- WORK INSTRUCTION: The entries are to be output once more, word for word.

Start of DATA SECTION

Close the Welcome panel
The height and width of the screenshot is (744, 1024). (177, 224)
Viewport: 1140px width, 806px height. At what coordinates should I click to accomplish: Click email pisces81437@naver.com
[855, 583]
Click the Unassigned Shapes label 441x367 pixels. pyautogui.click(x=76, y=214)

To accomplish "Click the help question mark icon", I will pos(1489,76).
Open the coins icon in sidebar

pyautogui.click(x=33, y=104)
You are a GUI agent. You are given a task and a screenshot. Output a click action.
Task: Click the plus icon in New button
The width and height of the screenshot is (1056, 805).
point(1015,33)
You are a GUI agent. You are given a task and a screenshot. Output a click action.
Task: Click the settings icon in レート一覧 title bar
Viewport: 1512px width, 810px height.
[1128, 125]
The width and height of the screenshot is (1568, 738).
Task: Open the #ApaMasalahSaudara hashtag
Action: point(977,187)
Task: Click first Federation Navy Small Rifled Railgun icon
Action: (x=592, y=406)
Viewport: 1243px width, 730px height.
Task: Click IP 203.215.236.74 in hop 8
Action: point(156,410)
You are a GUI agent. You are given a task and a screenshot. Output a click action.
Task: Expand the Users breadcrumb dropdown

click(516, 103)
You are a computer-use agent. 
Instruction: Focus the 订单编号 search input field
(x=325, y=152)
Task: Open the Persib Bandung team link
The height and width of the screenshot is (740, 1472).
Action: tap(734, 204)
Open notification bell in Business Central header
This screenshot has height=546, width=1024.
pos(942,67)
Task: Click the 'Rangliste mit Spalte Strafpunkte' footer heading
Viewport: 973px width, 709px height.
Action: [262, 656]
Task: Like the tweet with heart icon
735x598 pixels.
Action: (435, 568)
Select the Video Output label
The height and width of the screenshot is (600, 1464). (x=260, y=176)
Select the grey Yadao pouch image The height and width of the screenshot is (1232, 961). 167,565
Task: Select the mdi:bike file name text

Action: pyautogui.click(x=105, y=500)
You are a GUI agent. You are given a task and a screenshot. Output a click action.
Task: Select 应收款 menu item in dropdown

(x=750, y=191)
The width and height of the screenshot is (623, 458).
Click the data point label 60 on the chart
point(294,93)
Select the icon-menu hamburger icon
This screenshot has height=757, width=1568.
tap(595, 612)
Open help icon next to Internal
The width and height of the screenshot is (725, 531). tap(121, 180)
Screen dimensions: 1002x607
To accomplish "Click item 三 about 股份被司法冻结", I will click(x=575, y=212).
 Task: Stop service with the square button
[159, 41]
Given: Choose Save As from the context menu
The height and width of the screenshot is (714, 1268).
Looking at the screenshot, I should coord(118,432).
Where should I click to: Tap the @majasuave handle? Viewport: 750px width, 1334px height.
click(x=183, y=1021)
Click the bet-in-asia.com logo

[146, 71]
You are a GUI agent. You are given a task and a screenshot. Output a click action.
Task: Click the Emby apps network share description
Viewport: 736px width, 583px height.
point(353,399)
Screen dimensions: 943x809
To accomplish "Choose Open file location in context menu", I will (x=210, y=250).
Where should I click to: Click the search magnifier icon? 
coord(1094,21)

End of DATA SECTION

- TASK RESPONSE:
Close the Welcome panel
The height and width of the screenshot is (744, 1024). (177, 224)
Viewport: 1140px width, 806px height. At what coordinates should I click to accomplish: Click email pisces81437@naver.com
[855, 583]
Click the Unassigned Shapes label 441x367 pixels. pyautogui.click(x=76, y=214)

To accomplish "Click the help question mark icon", I will pos(1489,76).
Open the coins icon in sidebar

pyautogui.click(x=33, y=104)
You are a GUI agent. You are given a task and a screenshot. Output a click action.
Task: Click the plus icon in New button
The width and height of the screenshot is (1056, 805).
point(1015,33)
You are a GUI agent. You are given a task and a screenshot. Output a click action.
Task: Click the settings icon in レート一覧 title bar
Viewport: 1512px width, 810px height.
[1128, 125]
The width and height of the screenshot is (1568, 738).
Task: Open the #ApaMasalahSaudara hashtag
Action: point(977,187)
Task: Click first Federation Navy Small Rifled Railgun icon
Action: (x=592, y=406)
Viewport: 1243px width, 730px height.
Task: Click IP 203.215.236.74 in hop 8
Action: point(156,410)
You are a GUI agent. You are given a task and a screenshot. Output a click action.
Task: Expand the Users breadcrumb dropdown

click(516, 103)
You are a computer-use agent. 
Instruction: Focus the 订单编号 search input field
(x=325, y=152)
Task: Open the Persib Bandung team link
The height and width of the screenshot is (740, 1472).
Action: tap(734, 204)
Open notification bell in Business Central header
This screenshot has height=546, width=1024.
pos(942,67)
Task: Click the 'Rangliste mit Spalte Strafpunkte' footer heading
Viewport: 973px width, 709px height.
Action: [262, 656]
Task: Like the tweet with heart icon
735x598 pixels.
Action: (435, 568)
Select the Video Output label
The height and width of the screenshot is (600, 1464). (x=260, y=176)
Select the grey Yadao pouch image The height and width of the screenshot is (1232, 961). 167,565
Task: Select the mdi:bike file name text

Action: pyautogui.click(x=105, y=500)
You are a GUI agent. You are given a task and a screenshot. Output a click action.
Task: Select 应收款 menu item in dropdown

(x=750, y=191)
The width and height of the screenshot is (623, 458).
Click the data point label 60 on the chart
point(294,93)
Select the icon-menu hamburger icon
This screenshot has height=757, width=1568.
tap(595, 612)
Open help icon next to Internal
The width and height of the screenshot is (725, 531). tap(121, 180)
Screen dimensions: 1002x607
To accomplish "Click item 三 about 股份被司法冻结", I will click(x=575, y=212).
 Task: Stop service with the square button
[159, 41]
Given: Choose Save As from the context menu
The height and width of the screenshot is (714, 1268).
Looking at the screenshot, I should coord(118,432).
Where should I click to: Tap the @majasuave handle? Viewport: 750px width, 1334px height.
click(x=183, y=1021)
Click the bet-in-asia.com logo

[146, 71]
You are a GUI agent. You are given a task and a screenshot. Output a click action.
Task: Click the Emby apps network share description
Viewport: 736px width, 583px height.
point(353,399)
Screen dimensions: 943x809
To accomplish "Choose Open file location in context menu", I will (x=210, y=250).
Where should I click to: Click the search magnifier icon? 
coord(1094,21)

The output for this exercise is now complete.